I Requested Claude to Replicate a PNAS Paper Utilizing OpenAI’s Batch API. This is What Occurred (Half 1)

February 5, 2026

3

I’ve been experimenting with Claude Code for months now, utilizing it for every thing from writing lecture slides to debugging R scripts to managing my chaotic tutorial life. However most of these duties, if I’m being sincere, are issues I might do myself. They’re simply sooner with Claude.

Final week I made a decision to attempt one thing completely different. I needed to see if Claude might assist me do one thing I genuinely didn’t know learn how to do: pull in a replication package deal from a printed paper, run NLP classification on 300,000 textual content information utilizing OpenAI’s Batch API, and evaluate the outcomes to the unique findings.

That is Half 1 of that story. Half 2 could have the outcomes—however I’m scripting this earlier than the batch job finishes, so we’re all in suspense collectively. Right here’s the video stroll via. I’ll submit the second as soon as that is finished and we’ll test it collectively.

Thanks once more for all of your assist! These Claude Prices, and the substack extra typically, are labors of affection. Please contemplate turning into a paying subscriber! It’s $5/month, $50/yr or founding member costs of $250! For which I may give you full and complete consciousness in your dying mattress in return.

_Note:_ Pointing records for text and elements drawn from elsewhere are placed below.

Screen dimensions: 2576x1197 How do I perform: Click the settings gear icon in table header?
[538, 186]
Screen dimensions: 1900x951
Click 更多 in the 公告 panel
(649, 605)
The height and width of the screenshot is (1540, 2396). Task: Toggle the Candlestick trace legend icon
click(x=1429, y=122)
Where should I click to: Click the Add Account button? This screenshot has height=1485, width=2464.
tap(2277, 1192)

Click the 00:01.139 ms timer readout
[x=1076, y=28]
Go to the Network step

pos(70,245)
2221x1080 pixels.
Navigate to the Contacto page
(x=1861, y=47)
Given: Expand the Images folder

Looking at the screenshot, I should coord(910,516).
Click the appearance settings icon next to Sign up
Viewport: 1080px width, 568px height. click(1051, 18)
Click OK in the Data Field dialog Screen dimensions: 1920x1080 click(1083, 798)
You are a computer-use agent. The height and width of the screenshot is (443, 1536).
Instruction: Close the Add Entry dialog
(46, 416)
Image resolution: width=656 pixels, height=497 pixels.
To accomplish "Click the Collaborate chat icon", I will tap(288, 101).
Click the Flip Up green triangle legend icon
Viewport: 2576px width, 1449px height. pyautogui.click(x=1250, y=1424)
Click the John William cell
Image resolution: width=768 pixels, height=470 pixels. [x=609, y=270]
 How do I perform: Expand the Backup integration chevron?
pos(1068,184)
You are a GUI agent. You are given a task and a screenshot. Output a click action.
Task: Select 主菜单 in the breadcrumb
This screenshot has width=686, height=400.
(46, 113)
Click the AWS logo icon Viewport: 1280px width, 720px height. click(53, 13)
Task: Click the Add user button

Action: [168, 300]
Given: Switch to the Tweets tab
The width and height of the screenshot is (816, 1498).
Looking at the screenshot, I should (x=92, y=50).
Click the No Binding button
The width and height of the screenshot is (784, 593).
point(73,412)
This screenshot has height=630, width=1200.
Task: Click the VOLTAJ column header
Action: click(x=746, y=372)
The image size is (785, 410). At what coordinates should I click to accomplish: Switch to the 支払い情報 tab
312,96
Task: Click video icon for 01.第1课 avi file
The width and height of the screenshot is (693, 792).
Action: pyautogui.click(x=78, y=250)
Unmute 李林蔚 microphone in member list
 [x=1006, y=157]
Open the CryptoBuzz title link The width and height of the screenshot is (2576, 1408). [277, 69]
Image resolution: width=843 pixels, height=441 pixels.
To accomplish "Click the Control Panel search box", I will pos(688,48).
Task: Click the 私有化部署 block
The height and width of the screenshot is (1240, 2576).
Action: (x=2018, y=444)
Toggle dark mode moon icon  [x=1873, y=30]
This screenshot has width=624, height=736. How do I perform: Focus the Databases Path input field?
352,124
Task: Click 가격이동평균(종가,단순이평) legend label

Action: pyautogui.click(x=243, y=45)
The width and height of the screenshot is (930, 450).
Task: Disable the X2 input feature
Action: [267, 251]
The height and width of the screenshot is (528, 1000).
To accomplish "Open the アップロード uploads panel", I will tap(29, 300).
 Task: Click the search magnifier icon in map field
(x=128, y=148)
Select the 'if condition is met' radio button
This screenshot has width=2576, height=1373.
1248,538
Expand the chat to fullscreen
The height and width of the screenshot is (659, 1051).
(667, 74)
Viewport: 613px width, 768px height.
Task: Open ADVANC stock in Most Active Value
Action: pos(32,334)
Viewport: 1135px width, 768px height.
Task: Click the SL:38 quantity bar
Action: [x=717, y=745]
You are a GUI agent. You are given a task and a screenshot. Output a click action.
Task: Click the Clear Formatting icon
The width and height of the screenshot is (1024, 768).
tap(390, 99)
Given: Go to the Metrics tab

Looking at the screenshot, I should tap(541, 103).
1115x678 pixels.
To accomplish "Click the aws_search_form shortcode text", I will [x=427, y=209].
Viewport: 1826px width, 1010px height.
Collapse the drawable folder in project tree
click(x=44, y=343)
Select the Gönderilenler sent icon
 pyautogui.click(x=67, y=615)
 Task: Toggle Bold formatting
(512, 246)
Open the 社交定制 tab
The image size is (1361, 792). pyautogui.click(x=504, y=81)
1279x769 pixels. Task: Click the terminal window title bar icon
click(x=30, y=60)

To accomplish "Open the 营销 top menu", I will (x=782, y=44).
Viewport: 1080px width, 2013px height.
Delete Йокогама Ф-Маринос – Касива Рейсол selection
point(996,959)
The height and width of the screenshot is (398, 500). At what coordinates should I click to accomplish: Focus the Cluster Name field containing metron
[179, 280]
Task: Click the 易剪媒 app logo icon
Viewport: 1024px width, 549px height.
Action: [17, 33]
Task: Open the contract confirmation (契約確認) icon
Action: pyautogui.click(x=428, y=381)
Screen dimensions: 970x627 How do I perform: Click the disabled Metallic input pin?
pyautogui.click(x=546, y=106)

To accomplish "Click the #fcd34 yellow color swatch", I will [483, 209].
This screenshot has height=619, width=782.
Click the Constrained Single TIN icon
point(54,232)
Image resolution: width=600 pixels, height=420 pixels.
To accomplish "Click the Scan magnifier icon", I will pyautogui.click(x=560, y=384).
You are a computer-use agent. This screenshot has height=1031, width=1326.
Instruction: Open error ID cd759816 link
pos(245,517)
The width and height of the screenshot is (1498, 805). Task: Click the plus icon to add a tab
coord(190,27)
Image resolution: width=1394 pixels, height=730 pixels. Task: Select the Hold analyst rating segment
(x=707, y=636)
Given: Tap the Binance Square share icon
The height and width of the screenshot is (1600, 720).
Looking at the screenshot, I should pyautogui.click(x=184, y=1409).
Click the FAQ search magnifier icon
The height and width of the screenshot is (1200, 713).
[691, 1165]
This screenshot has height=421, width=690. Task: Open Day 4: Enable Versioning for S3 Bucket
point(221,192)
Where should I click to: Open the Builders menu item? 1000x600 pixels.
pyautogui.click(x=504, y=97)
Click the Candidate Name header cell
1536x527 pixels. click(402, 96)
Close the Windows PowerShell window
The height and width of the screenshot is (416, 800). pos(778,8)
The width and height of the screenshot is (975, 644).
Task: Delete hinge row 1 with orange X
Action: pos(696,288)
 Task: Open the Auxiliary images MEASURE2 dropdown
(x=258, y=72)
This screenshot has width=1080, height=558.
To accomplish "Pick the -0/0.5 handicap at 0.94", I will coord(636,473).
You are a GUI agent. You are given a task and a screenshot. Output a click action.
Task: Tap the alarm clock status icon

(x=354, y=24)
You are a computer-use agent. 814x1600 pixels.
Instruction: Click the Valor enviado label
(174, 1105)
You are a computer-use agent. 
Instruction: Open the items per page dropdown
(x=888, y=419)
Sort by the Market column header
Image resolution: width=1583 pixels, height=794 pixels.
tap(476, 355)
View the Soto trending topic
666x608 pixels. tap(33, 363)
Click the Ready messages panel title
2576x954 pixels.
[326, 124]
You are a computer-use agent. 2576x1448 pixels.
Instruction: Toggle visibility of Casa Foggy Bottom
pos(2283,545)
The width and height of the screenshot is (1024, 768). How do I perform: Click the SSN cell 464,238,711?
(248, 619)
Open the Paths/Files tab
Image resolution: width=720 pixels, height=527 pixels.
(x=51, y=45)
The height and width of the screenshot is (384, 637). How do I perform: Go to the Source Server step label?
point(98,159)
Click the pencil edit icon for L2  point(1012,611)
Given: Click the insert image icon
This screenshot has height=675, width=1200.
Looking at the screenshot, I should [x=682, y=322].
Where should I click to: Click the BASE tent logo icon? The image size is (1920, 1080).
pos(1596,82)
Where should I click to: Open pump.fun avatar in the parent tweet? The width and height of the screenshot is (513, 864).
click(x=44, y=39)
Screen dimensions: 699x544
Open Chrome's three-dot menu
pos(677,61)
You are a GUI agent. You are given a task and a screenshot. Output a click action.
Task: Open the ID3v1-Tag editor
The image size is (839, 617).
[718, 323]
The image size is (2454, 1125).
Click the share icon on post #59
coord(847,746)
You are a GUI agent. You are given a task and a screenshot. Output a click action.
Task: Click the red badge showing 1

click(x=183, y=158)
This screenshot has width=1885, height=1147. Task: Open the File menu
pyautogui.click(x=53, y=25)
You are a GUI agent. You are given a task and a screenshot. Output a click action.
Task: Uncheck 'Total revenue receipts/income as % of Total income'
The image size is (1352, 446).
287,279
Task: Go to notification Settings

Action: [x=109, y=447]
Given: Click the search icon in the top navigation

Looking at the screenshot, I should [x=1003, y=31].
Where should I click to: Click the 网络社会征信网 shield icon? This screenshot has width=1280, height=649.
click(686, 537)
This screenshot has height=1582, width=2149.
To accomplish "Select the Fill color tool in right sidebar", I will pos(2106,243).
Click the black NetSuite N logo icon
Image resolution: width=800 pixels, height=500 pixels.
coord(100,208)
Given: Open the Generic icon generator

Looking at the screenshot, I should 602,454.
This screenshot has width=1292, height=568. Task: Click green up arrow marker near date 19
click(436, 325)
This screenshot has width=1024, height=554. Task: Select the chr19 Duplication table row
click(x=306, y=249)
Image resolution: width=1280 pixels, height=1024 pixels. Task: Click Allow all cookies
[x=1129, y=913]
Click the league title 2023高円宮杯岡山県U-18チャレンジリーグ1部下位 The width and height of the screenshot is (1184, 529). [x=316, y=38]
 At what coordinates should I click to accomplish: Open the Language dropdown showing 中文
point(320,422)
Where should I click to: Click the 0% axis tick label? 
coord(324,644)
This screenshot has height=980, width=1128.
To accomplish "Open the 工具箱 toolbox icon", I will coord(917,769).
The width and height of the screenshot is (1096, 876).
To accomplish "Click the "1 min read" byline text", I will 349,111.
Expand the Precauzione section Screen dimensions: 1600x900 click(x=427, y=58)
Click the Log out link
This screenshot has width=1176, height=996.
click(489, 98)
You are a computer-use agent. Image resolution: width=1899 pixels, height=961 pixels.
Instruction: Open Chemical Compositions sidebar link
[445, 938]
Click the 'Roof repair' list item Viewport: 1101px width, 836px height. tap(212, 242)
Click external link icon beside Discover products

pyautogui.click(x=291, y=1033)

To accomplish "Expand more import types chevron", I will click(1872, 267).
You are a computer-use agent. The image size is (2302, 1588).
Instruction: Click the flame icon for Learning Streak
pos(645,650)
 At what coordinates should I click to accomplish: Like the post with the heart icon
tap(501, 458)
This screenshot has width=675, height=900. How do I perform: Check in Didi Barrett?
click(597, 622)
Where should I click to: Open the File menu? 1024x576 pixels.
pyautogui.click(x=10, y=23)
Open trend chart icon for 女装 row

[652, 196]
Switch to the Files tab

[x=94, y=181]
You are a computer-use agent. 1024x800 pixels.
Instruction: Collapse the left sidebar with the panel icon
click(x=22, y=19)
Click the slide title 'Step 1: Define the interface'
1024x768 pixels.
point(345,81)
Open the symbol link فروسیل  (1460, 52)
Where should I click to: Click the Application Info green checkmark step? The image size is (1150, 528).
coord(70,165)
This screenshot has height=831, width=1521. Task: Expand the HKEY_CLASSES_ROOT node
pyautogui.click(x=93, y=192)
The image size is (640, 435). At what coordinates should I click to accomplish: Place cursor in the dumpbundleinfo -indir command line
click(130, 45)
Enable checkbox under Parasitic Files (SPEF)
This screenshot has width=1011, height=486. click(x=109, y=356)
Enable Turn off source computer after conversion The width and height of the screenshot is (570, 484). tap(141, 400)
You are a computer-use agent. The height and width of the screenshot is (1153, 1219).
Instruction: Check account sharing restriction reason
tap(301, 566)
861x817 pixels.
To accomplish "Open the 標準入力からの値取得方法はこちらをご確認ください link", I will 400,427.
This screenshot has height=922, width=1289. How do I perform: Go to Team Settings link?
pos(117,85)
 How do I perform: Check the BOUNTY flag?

The paper I selected was Card, et al. (PNAS 2022): “Computational evaluation of 140 years of US political speeches reveals extra constructive however more and more polarized framing of immigration.” Let me dive in and inform you about it. Should you haven’t learn it, the headline findings are hanging:

General sentiment towards immigration is MORE constructive at present than a century in the past. The shift occurred between WWII and the 1965 Immigration Act.
However the events have polarized dramatically. Democrats now use unprecedentedly constructive language about immigrants. Republicans use language as damaging as the common legislator throughout the Nineteen Twenties quota period.

The authors categorised ~200,000 congressional speeches and ~5,000 presidential communications utilizing a RoBERTa mannequin fine-tuned on human annotations. Every speech phase was labeled as PRO-IMMIGRATION, ANTI-IMMIGRATION, or NEUTRAL. However my query was can we replace this paper utilizing a contemporary massive language mannequin to do the classification? And may we do it stay with out me doing something aside from dictating to Claude Code the duty?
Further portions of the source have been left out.